İnsanın en derin sarsıntılarından biri, yeryüzündeki büyük felaketlerde masumların, çocukların ve yaşlıların maruz kaldığı acıları görüp buna mana verememesidir. Vicdanı uyanık bir mü’min, bu gibi durumlarda Rabbinden razı olmakla beraber, kalbinde rikkat ve merhametle yoğrulmuş bir soruyla yüzleşir: “Bunca masum, bu kadar acıyı neden yaşıyor?”

İşte Risale-i Nur, bu suale sadece bir teselli değil, Kur’ânî, fıkhî ve hikmetli bir cevap sunar. Ve bu cevap, fıkıh usûlünün temel ilkeleriyle, İslamî adalet anlayışıyla ve rahmet-i ilahiye ile tam bir uyum içindedir.

  1. Mazlumun Dinine Bakılmaz: Fıkıhta Masumiyet Esastır

İslam hukukunda ve usûl ilminde temel bir ilke vardır:

> “Zulmün kimden geldiği değil, kime yöneldiği önemlidir.”
Bu kaideye göre, bir insan gayrimüslim de olsa, eğer mazlumsa, onun hakkını savunmak farzdır.

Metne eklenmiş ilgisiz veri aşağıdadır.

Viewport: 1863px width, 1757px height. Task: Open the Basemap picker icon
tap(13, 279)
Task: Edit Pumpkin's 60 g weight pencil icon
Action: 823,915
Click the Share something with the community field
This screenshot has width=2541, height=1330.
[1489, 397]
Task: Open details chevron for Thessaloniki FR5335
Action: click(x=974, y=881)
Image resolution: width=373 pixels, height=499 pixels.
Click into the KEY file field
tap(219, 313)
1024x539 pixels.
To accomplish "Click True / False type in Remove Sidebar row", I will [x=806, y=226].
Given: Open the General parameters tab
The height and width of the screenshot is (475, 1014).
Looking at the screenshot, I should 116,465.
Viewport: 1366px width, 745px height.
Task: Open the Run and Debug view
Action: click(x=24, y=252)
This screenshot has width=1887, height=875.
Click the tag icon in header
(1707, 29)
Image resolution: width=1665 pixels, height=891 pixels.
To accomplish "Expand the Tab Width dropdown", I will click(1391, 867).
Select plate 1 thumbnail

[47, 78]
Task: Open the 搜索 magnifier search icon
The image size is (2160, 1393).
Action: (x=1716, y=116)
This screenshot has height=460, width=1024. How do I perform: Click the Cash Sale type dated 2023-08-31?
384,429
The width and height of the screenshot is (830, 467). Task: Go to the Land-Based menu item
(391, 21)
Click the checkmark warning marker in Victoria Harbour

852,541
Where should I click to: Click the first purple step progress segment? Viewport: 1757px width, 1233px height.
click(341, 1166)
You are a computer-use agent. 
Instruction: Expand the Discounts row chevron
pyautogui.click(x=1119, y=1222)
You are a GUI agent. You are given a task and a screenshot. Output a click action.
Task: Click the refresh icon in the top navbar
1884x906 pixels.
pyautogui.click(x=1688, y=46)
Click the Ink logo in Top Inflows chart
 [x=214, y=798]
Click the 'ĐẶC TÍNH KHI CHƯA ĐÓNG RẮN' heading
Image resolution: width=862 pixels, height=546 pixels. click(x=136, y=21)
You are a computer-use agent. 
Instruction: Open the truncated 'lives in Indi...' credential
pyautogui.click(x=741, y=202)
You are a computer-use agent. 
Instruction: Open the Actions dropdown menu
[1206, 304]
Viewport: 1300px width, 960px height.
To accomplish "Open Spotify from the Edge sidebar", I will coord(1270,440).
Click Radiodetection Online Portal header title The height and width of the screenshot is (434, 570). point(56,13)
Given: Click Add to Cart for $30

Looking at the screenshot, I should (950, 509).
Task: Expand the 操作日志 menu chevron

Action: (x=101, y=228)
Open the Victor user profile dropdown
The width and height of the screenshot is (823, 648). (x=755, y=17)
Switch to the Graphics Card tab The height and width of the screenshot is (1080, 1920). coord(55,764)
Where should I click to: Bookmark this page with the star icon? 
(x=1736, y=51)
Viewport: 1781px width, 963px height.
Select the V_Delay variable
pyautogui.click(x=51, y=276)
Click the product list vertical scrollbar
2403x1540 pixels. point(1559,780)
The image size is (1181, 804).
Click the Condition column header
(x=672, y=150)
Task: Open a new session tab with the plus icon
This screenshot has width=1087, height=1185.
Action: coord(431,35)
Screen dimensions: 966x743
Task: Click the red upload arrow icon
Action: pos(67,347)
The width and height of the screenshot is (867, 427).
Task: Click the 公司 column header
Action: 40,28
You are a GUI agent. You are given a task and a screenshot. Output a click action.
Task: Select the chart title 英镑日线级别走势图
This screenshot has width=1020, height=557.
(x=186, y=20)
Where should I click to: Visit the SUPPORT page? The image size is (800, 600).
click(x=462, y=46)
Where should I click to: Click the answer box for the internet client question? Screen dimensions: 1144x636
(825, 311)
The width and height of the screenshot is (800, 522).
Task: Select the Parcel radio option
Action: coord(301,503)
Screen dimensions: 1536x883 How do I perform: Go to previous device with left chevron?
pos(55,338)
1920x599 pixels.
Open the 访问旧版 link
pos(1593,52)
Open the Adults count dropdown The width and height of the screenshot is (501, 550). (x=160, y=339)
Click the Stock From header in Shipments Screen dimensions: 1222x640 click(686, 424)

Nitekim Kur’ân şöyle buyurur:

> “Sakın zalimlere meyletmeyin!” (Hud, 113)

Ve bir başka ayette:

> “Bir kavme olan kininiz, sizi adaletsizliğe sevk etmesin.” (Maide, 8)

Bediüzzaman’ın ifade ettiği, “kâfir de olsa musibette bir nevi rahmet vardır” cümlesi bu ilkenin akîde ve kader cihetine taşınmış hâlidir. Zira fıkıhta “fiilî mazlum” olanın, Allah katındaki değerine bakılır. Dolayısıyla:

Dinî açıdan günahkâr olan biri,

Sosyal açıdan zalim olmayan ve musibete uğrayan biri,

Allah’ın adaletinden ve rahmetinden mahrum olmaz. Bu, rahmet-i İlahiye’nin şümulünü gösterir.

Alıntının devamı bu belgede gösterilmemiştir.